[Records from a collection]
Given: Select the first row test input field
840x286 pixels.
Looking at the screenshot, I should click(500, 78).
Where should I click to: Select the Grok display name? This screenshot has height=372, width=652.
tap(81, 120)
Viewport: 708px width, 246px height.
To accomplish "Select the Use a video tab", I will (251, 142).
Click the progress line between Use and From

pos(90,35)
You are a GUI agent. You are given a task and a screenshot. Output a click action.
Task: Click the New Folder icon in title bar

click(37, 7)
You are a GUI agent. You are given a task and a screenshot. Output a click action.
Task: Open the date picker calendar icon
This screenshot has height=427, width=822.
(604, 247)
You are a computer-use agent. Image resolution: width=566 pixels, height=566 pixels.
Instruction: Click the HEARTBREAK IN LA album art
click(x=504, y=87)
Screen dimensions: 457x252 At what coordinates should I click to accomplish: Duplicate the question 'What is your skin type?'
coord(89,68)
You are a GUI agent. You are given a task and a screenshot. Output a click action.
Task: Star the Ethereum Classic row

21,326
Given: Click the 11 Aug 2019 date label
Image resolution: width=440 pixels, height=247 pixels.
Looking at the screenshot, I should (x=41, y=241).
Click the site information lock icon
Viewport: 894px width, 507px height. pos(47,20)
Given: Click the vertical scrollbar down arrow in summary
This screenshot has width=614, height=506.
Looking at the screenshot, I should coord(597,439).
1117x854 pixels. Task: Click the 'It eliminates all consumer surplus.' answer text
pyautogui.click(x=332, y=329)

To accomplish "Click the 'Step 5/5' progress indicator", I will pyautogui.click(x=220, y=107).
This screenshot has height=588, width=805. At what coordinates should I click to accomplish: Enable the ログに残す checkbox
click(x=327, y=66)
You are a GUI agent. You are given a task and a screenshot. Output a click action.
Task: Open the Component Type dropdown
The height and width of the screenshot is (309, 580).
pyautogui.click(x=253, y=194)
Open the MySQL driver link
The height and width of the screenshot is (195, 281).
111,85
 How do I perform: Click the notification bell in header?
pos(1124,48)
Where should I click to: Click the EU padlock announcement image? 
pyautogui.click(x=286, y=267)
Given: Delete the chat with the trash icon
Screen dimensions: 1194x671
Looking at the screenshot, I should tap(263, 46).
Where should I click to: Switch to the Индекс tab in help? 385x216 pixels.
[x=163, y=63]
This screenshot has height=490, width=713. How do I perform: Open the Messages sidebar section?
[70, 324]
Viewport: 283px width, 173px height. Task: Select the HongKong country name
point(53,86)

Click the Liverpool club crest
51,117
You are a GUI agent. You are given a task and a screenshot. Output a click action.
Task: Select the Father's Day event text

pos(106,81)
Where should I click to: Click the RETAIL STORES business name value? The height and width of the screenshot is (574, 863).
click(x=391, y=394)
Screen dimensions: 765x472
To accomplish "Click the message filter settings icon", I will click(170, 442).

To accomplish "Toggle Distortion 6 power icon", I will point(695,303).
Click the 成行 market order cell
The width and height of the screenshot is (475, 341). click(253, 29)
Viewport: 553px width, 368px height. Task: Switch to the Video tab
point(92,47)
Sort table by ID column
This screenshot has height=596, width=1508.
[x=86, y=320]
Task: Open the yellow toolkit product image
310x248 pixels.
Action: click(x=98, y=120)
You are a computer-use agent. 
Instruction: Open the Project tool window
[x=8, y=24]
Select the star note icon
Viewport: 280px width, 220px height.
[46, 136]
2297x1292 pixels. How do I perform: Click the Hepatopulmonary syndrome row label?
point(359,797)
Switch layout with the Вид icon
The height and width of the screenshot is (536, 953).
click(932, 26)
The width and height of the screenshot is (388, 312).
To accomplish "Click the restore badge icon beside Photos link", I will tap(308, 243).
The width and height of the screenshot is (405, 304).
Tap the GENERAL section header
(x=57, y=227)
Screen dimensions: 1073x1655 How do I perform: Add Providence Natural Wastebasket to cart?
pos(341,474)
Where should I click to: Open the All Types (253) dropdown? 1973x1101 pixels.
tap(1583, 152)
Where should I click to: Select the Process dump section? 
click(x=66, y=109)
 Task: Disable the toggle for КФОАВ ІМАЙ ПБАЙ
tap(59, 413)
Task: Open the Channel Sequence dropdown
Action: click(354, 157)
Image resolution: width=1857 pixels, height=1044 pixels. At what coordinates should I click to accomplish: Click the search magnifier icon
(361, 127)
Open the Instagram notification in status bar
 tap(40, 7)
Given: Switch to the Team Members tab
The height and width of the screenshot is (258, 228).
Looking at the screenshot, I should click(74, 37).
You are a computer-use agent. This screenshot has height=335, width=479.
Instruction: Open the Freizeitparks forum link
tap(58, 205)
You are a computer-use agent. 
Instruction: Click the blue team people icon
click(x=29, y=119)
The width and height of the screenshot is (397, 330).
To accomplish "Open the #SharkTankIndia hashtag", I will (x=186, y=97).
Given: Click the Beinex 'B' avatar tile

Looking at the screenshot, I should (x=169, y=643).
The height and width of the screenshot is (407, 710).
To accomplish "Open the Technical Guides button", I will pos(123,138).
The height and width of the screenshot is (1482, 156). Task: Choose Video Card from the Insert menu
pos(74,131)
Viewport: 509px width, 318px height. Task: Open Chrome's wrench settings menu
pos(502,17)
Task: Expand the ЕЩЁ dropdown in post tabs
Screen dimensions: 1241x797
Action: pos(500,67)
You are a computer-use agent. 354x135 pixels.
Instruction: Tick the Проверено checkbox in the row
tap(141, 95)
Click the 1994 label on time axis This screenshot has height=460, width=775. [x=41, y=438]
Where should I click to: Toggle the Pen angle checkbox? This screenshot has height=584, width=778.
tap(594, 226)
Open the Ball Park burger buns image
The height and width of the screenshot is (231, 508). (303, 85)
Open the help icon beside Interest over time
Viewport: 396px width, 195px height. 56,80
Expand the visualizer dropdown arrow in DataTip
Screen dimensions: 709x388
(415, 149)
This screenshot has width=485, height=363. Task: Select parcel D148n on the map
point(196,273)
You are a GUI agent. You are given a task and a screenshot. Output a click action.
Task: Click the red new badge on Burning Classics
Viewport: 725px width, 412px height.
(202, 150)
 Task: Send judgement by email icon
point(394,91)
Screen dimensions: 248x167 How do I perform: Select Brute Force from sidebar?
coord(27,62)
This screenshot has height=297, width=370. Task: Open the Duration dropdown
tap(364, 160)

Instructions for the task —
Each of the entries must be set down again exactly.

Task output —
Given: Select the first row test input field
840x286 pixels.
Looking at the screenshot, I should click(500, 78).
Where should I click to: Select the Grok display name? This screenshot has height=372, width=652.
tap(81, 120)
Viewport: 708px width, 246px height.
To accomplish "Select the Use a video tab", I will (251, 142).
Click the progress line between Use and From

pos(90,35)
You are a GUI agent. You are given a task and a screenshot. Output a click action.
Task: Click the New Folder icon in title bar

click(37, 7)
You are a GUI agent. You are given a task and a screenshot. Output a click action.
Task: Open the date picker calendar icon
This screenshot has height=427, width=822.
(604, 247)
You are a computer-use agent. Image resolution: width=566 pixels, height=566 pixels.
Instruction: Click the HEARTBREAK IN LA album art
click(x=504, y=87)
Screen dimensions: 457x252 At what coordinates should I click to accomplish: Duplicate the question 'What is your skin type?'
coord(89,68)
You are a GUI agent. You are given a task and a screenshot. Output a click action.
Task: Star the Ethereum Classic row

21,326
Given: Click the 11 Aug 2019 date label
Image resolution: width=440 pixels, height=247 pixels.
Looking at the screenshot, I should (x=41, y=241).
Click the site information lock icon
Viewport: 894px width, 507px height. pos(47,20)
Given: Click the vertical scrollbar down arrow in summary
This screenshot has width=614, height=506.
Looking at the screenshot, I should coord(597,439).
1117x854 pixels. Task: Click the 'It eliminates all consumer surplus.' answer text
pyautogui.click(x=332, y=329)

To accomplish "Click the 'Step 5/5' progress indicator", I will pyautogui.click(x=220, y=107).
This screenshot has height=588, width=805. At what coordinates should I click to accomplish: Enable the ログに残す checkbox
click(x=327, y=66)
You are a GUI agent. You are given a task and a screenshot. Output a click action.
Task: Open the Component Type dropdown
The height and width of the screenshot is (309, 580).
pyautogui.click(x=253, y=194)
Open the MySQL driver link
The height and width of the screenshot is (195, 281).
111,85
 How do I perform: Click the notification bell in header?
pos(1124,48)
Where should I click to: Click the EU padlock announcement image? 
pyautogui.click(x=286, y=267)
Given: Delete the chat with the trash icon
Screen dimensions: 1194x671
Looking at the screenshot, I should tap(263, 46).
Where should I click to: Switch to the Индекс tab in help? 385x216 pixels.
[x=163, y=63]
This screenshot has height=490, width=713. How do I perform: Open the Messages sidebar section?
[70, 324]
Viewport: 283px width, 173px height. Task: Select the HongKong country name
point(53,86)

Click the Liverpool club crest
51,117
You are a GUI agent. You are given a task and a screenshot. Output a click action.
Task: Select the Father's Day event text

pos(106,81)
Where should I click to: Click the RETAIL STORES business name value? The height and width of the screenshot is (574, 863).
click(x=391, y=394)
Screen dimensions: 765x472
To accomplish "Click the message filter settings icon", I will click(170, 442).

To accomplish "Toggle Distortion 6 power icon", I will point(695,303).
Click the 成行 market order cell
The width and height of the screenshot is (475, 341). click(253, 29)
Viewport: 553px width, 368px height. Task: Switch to the Video tab
point(92,47)
Sort table by ID column
This screenshot has height=596, width=1508.
[x=86, y=320]
Task: Open the yellow toolkit product image
310x248 pixels.
Action: click(x=98, y=120)
You are a computer-use agent. 
Instruction: Open the Project tool window
[x=8, y=24]
Select the star note icon
Viewport: 280px width, 220px height.
[46, 136]
2297x1292 pixels. How do I perform: Click the Hepatopulmonary syndrome row label?
point(359,797)
Switch layout with the Вид icon
The height and width of the screenshot is (536, 953).
click(932, 26)
The width and height of the screenshot is (388, 312).
To accomplish "Click the restore badge icon beside Photos link", I will tap(308, 243).
The width and height of the screenshot is (405, 304).
Tap the GENERAL section header
(x=57, y=227)
Screen dimensions: 1073x1655 How do I perform: Add Providence Natural Wastebasket to cart?
pos(341,474)
Where should I click to: Open the All Types (253) dropdown? 1973x1101 pixels.
tap(1583, 152)
Where should I click to: Select the Process dump section? 
click(x=66, y=109)
 Task: Disable the toggle for КФОАВ ІМАЙ ПБАЙ
tap(59, 413)
Task: Open the Channel Sequence dropdown
Action: click(354, 157)
Image resolution: width=1857 pixels, height=1044 pixels. At what coordinates should I click to accomplish: Click the search magnifier icon
(361, 127)
Open the Instagram notification in status bar
 tap(40, 7)
Given: Switch to the Team Members tab
The height and width of the screenshot is (258, 228).
Looking at the screenshot, I should click(74, 37).
You are a computer-use agent. This screenshot has height=335, width=479.
Instruction: Open the Freizeitparks forum link
tap(58, 205)
You are a computer-use agent. 
Instruction: Click the blue team people icon
click(x=29, y=119)
The width and height of the screenshot is (397, 330).
To accomplish "Open the #SharkTankIndia hashtag", I will (x=186, y=97).
Given: Click the Beinex 'B' avatar tile

Looking at the screenshot, I should (x=169, y=643).
The height and width of the screenshot is (407, 710).
To accomplish "Open the Technical Guides button", I will pos(123,138).
The height and width of the screenshot is (1482, 156). Task: Choose Video Card from the Insert menu
pos(74,131)
Viewport: 509px width, 318px height. Task: Open Chrome's wrench settings menu
pos(502,17)
Task: Expand the ЕЩЁ dropdown in post tabs
Screen dimensions: 1241x797
Action: pos(500,67)
You are a computer-use agent. 354x135 pixels.
Instruction: Tick the Проверено checkbox in the row
tap(141, 95)
Click the 1994 label on time axis This screenshot has height=460, width=775. [x=41, y=438]
Where should I click to: Toggle the Pen angle checkbox? This screenshot has height=584, width=778.
tap(594, 226)
Open the Ball Park burger buns image
The height and width of the screenshot is (231, 508). (303, 85)
Open the help icon beside Interest over time
Viewport: 396px width, 195px height. 56,80
Expand the visualizer dropdown arrow in DataTip
Screen dimensions: 709x388
(415, 149)
This screenshot has width=485, height=363. Task: Select parcel D148n on the map
point(196,273)
You are a GUI agent. You are given a task and a screenshot. Output a click action.
Task: Click the red new badge on Burning Classics
Viewport: 725px width, 412px height.
(202, 150)
 Task: Send judgement by email icon
point(394,91)
Screen dimensions: 248x167 How do I perform: Select Brute Force from sidebar?
coord(27,62)
This screenshot has height=297, width=370. Task: Open the Duration dropdown
tap(364, 160)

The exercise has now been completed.